--- Data to use ---
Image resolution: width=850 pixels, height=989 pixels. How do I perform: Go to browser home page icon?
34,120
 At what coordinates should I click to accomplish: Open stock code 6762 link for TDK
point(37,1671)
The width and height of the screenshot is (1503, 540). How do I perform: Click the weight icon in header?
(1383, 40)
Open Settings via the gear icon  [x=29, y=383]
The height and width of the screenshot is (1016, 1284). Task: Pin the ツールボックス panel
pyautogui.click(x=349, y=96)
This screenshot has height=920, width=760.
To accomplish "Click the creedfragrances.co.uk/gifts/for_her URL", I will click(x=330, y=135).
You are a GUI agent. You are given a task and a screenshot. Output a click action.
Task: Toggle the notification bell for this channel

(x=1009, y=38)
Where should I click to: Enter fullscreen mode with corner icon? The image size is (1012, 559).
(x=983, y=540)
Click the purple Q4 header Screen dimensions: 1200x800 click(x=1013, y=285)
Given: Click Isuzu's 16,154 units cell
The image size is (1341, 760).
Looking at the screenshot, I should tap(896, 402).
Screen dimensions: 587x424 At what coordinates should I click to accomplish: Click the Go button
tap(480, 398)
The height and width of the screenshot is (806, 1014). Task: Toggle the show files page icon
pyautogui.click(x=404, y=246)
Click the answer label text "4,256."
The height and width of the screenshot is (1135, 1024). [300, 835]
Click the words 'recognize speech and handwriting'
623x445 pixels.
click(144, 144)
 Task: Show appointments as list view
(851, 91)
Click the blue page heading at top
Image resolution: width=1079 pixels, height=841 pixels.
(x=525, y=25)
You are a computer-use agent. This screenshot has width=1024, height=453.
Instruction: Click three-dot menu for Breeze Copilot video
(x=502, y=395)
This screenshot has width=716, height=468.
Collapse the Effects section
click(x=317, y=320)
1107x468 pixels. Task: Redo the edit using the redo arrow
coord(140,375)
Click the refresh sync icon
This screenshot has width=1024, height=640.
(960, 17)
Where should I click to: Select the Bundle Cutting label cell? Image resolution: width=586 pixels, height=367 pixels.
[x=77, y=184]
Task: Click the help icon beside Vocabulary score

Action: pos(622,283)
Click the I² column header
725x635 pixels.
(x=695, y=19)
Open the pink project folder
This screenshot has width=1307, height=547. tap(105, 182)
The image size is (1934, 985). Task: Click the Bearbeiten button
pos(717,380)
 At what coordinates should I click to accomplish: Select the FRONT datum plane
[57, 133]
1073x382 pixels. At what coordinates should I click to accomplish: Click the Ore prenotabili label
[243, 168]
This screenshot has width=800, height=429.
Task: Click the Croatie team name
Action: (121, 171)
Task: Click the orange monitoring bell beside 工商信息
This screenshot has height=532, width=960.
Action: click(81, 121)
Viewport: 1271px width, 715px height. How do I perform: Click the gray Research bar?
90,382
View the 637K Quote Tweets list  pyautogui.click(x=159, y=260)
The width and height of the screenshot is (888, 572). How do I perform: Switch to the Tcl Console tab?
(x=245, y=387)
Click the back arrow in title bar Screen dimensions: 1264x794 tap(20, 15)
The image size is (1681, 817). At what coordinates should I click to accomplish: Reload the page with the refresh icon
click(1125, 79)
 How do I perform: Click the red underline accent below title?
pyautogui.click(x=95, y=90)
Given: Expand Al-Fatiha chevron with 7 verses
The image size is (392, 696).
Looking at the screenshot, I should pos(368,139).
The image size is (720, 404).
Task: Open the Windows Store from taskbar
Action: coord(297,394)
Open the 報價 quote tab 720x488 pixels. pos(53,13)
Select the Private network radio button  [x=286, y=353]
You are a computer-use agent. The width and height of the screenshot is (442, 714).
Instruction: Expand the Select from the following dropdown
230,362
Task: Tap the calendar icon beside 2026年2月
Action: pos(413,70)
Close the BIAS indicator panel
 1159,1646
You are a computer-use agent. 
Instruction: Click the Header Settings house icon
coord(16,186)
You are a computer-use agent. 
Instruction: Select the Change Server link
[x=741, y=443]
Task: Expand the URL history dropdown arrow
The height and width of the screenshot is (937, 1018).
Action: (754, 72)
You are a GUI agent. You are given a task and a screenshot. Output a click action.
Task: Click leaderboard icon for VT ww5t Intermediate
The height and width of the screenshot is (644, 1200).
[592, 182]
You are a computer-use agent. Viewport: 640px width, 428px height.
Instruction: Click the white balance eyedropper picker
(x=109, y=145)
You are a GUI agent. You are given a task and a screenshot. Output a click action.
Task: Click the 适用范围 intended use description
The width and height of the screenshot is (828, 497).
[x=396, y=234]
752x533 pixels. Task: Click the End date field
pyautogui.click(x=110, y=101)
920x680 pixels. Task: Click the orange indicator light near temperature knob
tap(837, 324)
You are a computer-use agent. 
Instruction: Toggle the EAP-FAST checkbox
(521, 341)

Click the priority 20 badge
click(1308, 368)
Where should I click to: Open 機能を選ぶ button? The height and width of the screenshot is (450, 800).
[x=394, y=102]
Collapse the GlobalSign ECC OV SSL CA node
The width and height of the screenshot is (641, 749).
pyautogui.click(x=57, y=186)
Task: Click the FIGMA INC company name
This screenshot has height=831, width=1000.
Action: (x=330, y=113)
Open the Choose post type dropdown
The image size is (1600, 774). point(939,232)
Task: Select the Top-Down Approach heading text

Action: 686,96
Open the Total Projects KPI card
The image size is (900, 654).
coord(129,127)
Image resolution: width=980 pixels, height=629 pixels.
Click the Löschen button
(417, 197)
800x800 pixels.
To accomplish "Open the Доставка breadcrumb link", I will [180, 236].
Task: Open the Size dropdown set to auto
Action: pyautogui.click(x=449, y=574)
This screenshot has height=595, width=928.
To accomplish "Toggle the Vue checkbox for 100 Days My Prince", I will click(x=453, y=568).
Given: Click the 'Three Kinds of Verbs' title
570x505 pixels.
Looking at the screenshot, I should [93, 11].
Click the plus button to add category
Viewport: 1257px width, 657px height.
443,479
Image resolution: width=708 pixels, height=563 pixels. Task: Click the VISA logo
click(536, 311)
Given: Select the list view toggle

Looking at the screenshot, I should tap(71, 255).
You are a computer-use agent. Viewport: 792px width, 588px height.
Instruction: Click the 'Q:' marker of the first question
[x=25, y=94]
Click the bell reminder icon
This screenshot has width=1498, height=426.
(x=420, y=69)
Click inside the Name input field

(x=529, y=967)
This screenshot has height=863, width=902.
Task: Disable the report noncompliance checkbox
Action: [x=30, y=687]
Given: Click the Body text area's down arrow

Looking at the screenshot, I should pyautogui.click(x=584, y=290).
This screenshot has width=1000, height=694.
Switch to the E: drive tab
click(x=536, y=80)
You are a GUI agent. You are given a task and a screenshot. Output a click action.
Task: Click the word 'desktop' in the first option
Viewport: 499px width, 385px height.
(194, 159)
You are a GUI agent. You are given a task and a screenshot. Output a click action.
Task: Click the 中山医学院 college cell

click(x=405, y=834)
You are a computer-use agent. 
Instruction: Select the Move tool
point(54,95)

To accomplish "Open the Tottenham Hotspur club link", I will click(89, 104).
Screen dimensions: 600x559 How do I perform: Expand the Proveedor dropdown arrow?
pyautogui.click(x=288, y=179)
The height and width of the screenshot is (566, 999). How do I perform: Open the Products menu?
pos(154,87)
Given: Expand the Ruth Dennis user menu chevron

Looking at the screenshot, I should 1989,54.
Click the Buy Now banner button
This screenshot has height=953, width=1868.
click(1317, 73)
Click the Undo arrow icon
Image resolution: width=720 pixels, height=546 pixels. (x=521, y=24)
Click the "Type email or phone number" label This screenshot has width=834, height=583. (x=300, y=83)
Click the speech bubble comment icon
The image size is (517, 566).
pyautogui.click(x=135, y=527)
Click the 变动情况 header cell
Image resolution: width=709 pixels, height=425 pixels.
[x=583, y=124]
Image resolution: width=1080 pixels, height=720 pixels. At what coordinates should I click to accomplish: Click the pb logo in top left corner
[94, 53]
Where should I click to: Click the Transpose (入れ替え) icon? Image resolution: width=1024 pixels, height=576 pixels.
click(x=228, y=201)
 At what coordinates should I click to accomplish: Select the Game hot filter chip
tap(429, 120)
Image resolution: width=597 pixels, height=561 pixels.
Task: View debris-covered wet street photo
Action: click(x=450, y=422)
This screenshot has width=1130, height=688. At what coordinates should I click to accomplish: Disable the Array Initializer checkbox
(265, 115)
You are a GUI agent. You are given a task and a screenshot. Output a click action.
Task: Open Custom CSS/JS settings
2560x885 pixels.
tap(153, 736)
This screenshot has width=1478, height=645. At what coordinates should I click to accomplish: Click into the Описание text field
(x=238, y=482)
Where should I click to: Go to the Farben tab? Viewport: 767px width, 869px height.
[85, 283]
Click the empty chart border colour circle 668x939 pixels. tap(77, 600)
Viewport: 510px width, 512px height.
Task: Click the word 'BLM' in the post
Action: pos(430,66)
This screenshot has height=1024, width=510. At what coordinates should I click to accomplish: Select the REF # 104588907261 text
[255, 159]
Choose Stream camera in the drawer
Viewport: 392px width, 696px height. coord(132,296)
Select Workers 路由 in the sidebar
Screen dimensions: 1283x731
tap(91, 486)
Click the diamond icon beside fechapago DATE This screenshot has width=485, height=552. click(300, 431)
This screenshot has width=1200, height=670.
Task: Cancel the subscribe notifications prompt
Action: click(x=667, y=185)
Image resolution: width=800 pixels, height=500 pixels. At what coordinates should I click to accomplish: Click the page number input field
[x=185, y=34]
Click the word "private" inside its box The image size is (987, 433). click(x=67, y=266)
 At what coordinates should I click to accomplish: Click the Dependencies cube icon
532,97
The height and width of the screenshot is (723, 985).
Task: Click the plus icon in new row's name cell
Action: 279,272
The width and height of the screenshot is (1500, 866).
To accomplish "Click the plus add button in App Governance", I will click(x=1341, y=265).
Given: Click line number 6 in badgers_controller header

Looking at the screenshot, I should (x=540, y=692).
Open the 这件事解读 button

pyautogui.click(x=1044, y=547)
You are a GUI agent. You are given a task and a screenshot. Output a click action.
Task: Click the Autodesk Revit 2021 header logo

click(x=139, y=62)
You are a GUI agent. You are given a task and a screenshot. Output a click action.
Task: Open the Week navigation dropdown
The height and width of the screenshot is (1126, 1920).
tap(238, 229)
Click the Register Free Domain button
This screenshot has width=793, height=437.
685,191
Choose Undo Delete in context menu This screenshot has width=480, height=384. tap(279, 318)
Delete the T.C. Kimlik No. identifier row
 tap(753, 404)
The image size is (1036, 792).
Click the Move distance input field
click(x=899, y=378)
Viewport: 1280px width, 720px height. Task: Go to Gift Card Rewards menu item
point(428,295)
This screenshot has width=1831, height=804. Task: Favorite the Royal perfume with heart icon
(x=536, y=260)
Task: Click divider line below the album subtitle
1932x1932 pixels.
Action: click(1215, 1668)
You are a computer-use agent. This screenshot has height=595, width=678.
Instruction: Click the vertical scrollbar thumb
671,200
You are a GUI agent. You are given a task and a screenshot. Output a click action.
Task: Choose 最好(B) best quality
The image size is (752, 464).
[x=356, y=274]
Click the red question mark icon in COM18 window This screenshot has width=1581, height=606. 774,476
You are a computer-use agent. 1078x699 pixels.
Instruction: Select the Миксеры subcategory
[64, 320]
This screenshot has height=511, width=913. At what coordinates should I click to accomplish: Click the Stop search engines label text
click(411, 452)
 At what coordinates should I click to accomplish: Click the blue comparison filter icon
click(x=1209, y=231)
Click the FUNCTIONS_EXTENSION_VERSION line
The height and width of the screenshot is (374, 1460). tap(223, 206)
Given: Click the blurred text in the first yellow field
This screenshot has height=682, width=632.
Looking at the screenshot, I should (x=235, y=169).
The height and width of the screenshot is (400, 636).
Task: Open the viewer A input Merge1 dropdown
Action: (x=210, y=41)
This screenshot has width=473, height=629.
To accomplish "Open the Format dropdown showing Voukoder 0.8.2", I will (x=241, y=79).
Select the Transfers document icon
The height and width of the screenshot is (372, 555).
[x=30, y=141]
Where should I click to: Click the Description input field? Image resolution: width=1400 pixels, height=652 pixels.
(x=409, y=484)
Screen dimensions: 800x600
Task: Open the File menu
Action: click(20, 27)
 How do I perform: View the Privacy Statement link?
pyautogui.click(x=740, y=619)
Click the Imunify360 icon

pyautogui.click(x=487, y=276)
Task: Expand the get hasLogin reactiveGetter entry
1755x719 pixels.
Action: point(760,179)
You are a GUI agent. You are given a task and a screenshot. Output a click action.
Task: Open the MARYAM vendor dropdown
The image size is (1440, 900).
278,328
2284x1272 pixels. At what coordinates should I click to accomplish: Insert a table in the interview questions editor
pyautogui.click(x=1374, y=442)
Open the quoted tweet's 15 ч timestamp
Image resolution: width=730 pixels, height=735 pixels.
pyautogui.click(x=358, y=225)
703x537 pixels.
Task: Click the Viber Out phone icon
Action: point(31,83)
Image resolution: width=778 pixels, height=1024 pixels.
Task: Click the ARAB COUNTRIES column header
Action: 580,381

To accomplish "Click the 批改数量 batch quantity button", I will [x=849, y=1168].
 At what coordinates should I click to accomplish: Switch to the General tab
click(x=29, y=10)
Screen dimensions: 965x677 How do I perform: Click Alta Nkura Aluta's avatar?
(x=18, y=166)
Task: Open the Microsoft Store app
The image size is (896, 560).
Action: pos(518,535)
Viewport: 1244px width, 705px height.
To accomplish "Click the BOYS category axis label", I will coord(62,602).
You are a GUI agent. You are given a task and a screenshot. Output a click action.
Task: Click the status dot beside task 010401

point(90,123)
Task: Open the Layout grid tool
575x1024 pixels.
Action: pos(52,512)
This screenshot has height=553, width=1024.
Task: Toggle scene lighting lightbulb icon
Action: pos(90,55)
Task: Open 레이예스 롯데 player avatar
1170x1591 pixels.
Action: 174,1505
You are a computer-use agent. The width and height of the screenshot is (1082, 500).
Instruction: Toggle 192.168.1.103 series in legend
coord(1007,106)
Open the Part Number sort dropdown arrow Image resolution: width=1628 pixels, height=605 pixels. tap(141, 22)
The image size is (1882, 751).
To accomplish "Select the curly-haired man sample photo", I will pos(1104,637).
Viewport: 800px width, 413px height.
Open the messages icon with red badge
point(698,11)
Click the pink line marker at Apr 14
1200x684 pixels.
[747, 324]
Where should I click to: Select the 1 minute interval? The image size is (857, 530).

--- Requirement ---
Please return a copy of each line in the entries that has the string "computer".

--- Final answer ---
You are a computer-use agent. This screenshot has width=1024, height=453.
You are a computer-use agent. The width and height of the screenshot is (442, 714).
You are a computer-use agent. 
You are a computer-use agent. 
You are a computer-use agent. Viewport: 640px width, 428px height.
You are a computer-use agent. 
You are a computer-use agent. Viewport: 792px width, 588px height.
You are a computer-use agent. 
You are a computer-use agent. This screenshot has height=595, width=678.
You are a computer-use agent. 1078x699 pixels.
You are a computer-use agent. The width and height of the screenshot is (1082, 500).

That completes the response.